Liberation of Donbass

August 13, 1943 began the third battle for the Donbass. The blow of the Southwestern Front, whose fighters crossed to the right bank of the Seversky Donets, made it possible for the Steppe Front to liberate Kharkov. Three days later, the Nazis were attacked by divisions Southern Front. Now the Germans felt the full power of a properly organized and technically Soviet offensive. Debilitating artillery fire, night bombardments and massive attack aircraft raids were carried out exactly on the targets indicated by army intelligence. Next came the tanks and infantry, suppressing the pockets of resistance of the demoralized and bloodless enemy. And the forces of the Luftwaffe no longer had air supremacy.

Thanks to light bombs, which were called "chandeliers", soviet tanks developed rapid night breakthroughs.

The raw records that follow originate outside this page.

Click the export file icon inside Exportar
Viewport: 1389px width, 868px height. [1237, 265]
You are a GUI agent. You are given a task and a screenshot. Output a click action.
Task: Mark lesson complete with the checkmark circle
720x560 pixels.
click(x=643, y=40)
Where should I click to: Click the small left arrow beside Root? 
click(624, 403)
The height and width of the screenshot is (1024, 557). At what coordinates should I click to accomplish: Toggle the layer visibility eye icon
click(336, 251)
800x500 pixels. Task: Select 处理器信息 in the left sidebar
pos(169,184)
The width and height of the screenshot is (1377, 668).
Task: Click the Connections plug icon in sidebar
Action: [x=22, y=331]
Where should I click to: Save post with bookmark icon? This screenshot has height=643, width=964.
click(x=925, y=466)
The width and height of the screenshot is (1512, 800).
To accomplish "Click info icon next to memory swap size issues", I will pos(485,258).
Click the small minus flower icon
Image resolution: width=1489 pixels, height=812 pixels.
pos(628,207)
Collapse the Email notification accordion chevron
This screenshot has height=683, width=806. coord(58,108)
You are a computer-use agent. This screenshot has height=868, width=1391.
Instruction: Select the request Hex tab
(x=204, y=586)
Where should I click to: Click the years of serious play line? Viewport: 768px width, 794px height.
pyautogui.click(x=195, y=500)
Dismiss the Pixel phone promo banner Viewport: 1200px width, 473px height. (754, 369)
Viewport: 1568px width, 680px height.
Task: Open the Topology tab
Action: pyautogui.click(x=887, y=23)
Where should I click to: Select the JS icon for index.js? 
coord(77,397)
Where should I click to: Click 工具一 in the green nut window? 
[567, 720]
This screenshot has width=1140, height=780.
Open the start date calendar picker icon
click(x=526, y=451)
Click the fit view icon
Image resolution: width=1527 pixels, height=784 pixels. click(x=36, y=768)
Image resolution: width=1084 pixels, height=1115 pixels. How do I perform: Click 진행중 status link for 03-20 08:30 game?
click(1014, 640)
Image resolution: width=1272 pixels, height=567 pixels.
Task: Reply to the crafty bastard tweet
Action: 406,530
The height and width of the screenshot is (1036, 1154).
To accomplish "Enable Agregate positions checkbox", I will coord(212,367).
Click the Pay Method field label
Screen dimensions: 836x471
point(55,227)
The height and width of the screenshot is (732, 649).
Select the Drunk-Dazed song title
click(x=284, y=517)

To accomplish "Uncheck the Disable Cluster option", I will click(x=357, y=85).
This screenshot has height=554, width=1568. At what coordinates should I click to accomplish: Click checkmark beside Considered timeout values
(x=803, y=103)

As a result, units of the 5th Shock Army of the Red Army cut the Wehrmacht grouping in two. “Beginning in accordance with the order, the retreat to the Melitopol-Dnepr line under pressure superior forces the enemy is perhaps the heaviest operation carried out by the army group during the campaign of 1941-1943, Manstein recalled. “... Everything that could help the enemy immediately continue its offensive on a wide front was destroyed, destroyed or taken to the rear.”

The scorched earth tactics that the Germans followed in the Donbass during their retreat was called a war crime by a British tribunal after the war and a personal disgrace to Field Marshal Erich von Manstein.